What Is the Difference Between Fault and No-Fault Divorce?

Divorce has a lot of buzzwords, making the process confusing for even the most prepared couples. What’s worse, each state, even each municipality, may have different rules about filing for divorce and dividing marital assets. Learn about the different types of divorce and the ways you can expect them to affect your situation.

What is a “No-Fault” Divorce, and is it Right for Me?

A no-fault divorce involves a proceeding in which a spouse does not have to prove the other spouse did something wrong. Every state in the country allows no-fault divorces, and California is strictly a no-fault state. In order to file for no-fault divorce, a spouse must cite a reason that is acceptable to the state. In general, something such as irreconcilable differences, incompatibility, or irremediable breakdown of marriage is enough for the court. In non-legal terms, you simply cannot get along anymore.

While all states allow no-fault divorces, each state has different rules for granting them. In some states, you much live apart for a certain amount of time before a judge will grant one.

A no-fault divorce may be right for you if you and your spouse have already come to an agreement about the division of property and assets, or if you’ve opted to pursue a collaborative divorce. In some cases, a fault divorce may be more appropriate.

What is a “Fault” Divorce?

Some states allow fault divorces, but California is not one of them. A judge may grant this type of divorce if one of a set of required grounds applies to the proceeding. Traditionally, these grounds are:

  • Cruelty or inflicting unnecessary pain, either physical or emotional – this is the most oft-cited grounds for fault divorce.
  • Adultery – one spouse may claim infidelity led to the breakdown of the marriage.
  • Desertion for a specified length of time.
  • A physical inability to have sexual intercourse, when the spouse did not reveal that inability before marriage.

Why would a couple choose a fault divorce? For some, it’s easier to file now than wait the time required by state law for a no-fault divorce, and sometimes, one spouse may choose to file a fault divorce to receive alimony or an equitable division of property.
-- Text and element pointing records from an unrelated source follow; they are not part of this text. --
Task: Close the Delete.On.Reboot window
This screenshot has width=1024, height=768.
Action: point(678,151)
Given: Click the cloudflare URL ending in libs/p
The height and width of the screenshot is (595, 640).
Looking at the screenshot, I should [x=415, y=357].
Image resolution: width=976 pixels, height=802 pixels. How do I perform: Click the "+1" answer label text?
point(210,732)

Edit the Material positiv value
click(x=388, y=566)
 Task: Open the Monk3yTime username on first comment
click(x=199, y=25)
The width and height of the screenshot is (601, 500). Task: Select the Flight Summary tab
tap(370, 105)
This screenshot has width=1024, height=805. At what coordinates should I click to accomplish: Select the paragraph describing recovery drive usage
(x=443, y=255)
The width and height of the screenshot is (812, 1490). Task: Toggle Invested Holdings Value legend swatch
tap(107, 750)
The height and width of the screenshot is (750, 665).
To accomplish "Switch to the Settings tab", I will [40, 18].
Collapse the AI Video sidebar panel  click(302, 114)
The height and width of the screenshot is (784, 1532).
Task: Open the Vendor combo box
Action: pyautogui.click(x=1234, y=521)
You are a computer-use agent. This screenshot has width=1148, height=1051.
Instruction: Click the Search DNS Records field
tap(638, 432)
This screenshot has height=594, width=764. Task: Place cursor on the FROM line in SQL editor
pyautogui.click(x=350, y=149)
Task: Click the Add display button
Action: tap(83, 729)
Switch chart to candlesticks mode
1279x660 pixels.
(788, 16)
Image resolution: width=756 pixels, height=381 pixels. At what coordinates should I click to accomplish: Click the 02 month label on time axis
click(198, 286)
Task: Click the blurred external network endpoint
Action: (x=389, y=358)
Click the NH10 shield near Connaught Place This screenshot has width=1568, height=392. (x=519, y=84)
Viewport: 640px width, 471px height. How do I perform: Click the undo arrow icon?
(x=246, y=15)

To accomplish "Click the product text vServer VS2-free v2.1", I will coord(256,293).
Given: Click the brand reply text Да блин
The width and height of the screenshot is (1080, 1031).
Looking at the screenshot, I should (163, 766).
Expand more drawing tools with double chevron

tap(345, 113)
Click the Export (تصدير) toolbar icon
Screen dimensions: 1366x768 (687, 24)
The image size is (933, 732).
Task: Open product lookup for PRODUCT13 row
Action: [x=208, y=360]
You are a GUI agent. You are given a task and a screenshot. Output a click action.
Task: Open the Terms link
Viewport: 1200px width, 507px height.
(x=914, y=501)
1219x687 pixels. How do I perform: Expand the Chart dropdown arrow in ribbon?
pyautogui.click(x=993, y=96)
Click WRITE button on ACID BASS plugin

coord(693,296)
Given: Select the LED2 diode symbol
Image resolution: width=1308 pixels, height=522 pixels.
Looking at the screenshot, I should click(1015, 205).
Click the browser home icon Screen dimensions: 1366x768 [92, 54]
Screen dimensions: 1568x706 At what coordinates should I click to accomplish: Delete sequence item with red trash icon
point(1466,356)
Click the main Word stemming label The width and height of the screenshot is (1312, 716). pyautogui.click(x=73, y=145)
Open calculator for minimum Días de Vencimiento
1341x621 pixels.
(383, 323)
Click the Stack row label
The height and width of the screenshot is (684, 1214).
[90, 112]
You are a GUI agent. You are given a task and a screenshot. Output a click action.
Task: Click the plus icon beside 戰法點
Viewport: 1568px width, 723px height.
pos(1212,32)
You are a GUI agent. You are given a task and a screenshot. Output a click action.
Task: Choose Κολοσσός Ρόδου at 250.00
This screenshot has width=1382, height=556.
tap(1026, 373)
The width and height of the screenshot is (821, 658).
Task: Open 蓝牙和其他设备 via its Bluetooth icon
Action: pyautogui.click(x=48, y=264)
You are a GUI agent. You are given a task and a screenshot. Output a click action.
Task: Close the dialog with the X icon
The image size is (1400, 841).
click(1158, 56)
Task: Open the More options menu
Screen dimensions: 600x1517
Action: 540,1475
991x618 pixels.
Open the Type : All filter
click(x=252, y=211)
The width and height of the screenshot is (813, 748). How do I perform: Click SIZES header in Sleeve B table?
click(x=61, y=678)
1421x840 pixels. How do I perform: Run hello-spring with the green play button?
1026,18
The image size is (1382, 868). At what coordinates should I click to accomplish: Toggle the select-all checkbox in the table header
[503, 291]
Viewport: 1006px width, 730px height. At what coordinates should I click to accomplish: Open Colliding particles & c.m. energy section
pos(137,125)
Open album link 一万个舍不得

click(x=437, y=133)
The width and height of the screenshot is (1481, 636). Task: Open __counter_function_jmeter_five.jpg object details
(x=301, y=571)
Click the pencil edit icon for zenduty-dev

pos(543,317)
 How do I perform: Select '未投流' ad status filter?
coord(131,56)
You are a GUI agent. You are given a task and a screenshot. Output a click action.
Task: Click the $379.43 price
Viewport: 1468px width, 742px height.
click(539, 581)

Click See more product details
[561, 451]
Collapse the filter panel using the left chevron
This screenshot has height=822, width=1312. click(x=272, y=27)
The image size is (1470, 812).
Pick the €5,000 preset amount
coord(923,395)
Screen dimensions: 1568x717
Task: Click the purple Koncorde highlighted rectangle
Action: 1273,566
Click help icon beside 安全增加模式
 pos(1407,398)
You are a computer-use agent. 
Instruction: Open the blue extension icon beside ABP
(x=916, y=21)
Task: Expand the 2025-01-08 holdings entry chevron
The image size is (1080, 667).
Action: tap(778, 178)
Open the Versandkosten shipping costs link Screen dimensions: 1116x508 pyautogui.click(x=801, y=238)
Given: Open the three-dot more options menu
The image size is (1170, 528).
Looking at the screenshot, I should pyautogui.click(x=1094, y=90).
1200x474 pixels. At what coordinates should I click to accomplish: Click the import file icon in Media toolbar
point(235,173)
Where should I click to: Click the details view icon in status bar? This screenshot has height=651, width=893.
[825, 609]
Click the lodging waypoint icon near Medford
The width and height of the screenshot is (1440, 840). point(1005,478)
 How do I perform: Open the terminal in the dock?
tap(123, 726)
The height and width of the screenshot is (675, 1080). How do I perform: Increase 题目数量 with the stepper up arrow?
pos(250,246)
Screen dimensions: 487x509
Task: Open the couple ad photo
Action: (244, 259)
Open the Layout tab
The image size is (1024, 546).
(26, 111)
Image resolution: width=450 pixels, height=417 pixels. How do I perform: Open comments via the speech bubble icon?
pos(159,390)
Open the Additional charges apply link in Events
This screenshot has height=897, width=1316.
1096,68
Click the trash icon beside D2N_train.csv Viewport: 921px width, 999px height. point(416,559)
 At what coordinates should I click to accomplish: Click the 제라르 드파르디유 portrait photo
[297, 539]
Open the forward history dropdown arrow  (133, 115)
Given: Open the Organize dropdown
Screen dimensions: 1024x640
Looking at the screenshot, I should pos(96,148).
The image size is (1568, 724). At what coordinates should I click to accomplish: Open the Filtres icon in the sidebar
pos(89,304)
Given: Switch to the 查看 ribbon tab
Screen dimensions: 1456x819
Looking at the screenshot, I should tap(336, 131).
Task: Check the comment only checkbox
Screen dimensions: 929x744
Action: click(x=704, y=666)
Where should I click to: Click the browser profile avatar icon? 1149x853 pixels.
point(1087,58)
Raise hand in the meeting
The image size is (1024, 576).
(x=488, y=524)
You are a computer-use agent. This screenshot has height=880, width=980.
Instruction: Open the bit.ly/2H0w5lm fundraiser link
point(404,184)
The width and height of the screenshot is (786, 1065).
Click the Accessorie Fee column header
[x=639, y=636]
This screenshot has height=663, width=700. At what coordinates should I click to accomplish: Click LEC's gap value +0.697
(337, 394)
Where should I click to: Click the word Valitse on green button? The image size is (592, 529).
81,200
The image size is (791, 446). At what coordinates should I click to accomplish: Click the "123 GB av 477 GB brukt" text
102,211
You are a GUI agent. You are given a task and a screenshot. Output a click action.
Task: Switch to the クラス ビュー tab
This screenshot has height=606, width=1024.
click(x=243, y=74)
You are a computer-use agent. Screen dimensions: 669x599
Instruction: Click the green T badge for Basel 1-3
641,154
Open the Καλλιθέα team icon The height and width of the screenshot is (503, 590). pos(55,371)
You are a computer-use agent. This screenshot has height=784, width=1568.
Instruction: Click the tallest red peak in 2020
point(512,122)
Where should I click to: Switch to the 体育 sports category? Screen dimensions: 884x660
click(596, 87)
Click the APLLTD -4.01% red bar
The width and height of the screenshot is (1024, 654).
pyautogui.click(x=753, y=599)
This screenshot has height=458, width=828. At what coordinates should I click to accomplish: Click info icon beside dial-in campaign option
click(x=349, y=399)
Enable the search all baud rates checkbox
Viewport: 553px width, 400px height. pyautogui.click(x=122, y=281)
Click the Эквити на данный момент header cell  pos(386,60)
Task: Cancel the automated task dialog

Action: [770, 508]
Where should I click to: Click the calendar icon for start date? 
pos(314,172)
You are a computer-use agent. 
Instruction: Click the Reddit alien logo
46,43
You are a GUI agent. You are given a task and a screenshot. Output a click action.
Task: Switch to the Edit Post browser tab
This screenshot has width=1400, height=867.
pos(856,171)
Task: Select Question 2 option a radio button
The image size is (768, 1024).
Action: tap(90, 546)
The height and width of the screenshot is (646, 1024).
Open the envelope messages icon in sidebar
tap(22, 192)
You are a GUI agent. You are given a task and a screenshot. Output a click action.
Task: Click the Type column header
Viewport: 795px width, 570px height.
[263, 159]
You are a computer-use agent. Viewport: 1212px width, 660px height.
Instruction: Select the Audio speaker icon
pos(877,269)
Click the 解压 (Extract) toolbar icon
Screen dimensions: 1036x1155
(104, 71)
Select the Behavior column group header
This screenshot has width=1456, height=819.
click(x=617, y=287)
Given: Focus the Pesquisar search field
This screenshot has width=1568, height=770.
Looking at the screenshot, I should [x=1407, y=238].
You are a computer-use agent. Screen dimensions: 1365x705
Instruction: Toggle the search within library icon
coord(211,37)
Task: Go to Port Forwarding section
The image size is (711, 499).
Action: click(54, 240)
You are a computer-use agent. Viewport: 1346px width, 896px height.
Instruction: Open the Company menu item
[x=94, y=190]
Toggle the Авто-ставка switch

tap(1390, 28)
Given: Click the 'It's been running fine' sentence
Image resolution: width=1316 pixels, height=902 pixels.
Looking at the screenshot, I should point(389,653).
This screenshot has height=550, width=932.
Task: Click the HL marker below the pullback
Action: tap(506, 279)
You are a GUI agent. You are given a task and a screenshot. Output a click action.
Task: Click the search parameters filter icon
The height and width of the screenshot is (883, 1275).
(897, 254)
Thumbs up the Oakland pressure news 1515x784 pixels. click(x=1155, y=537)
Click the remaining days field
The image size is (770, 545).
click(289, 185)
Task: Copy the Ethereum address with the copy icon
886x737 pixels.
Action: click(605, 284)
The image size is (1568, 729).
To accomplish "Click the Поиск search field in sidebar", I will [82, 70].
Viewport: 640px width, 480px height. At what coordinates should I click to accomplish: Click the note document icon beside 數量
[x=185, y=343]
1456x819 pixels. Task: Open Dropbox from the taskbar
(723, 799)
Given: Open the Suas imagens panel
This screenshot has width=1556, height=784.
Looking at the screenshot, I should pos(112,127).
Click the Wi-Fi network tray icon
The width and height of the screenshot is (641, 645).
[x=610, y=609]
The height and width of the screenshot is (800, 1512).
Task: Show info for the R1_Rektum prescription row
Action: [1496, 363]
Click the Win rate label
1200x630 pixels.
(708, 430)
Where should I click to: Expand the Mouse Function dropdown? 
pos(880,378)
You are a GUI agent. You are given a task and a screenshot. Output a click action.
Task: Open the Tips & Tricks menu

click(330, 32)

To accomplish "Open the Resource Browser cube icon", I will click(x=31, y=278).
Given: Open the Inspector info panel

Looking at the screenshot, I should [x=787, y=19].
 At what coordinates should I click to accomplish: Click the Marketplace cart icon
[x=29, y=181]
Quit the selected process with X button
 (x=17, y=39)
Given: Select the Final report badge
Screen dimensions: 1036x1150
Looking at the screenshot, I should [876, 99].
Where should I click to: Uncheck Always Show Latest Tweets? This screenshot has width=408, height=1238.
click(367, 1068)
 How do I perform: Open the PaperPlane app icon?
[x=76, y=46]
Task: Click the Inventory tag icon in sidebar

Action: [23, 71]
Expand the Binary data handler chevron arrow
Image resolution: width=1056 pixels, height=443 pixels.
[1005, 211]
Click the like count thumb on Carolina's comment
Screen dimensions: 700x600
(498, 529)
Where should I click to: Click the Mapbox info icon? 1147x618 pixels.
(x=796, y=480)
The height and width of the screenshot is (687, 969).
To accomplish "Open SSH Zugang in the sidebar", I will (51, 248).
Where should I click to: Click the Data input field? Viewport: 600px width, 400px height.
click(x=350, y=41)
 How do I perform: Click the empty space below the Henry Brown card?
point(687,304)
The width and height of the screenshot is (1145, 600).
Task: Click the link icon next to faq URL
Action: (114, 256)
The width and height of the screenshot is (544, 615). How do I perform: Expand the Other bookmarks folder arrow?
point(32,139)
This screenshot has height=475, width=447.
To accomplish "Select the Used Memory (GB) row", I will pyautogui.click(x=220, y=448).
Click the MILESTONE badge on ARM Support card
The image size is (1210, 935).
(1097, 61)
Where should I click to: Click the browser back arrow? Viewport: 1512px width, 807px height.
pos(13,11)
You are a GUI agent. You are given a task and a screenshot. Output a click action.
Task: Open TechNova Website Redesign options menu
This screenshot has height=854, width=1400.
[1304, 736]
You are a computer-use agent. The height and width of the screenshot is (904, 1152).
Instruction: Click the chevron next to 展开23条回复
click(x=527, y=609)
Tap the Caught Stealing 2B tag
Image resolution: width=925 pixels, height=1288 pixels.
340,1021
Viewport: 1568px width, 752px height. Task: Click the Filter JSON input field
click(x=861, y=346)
A judge may recognize both parties are at fault for the dissolution of a marriage bond. When this occurs, the court uses a doctrine called “comparative rectitude” to make a decision. In other words, a judge will look at the evidence to determine who is more at fault for the breakdown of the marriage.

Divorce Basics in California

California is strictly a no-fault divorce state, but a judge may use fault to determine the division of property between the two parties. California is also a community property state, meaning that both parties equally own any income or property accrued during the marriage.

In some cases, a judge may consider who is at fault when dividing the marital assets, especially when one member in a marriage committed adultery. Judges are tasked with coming up with an arrangement that is equitable and fair, based on the facts of the case. But judges also have some leeway in determining alimony amounts and duration. For example, a short marriage may grant little alimony for a short time, while a longer union may result in a larger sum for a longer period.

A judge will ultimately award alimony based on a variety of factors and will weight these factors as he or she sees fit. That’s why it’s essential to consult with a family law attorney in a divorce proceeding. While it’s possible to procure a DIY divorce in California, having professional assistance assures the best possible outcome.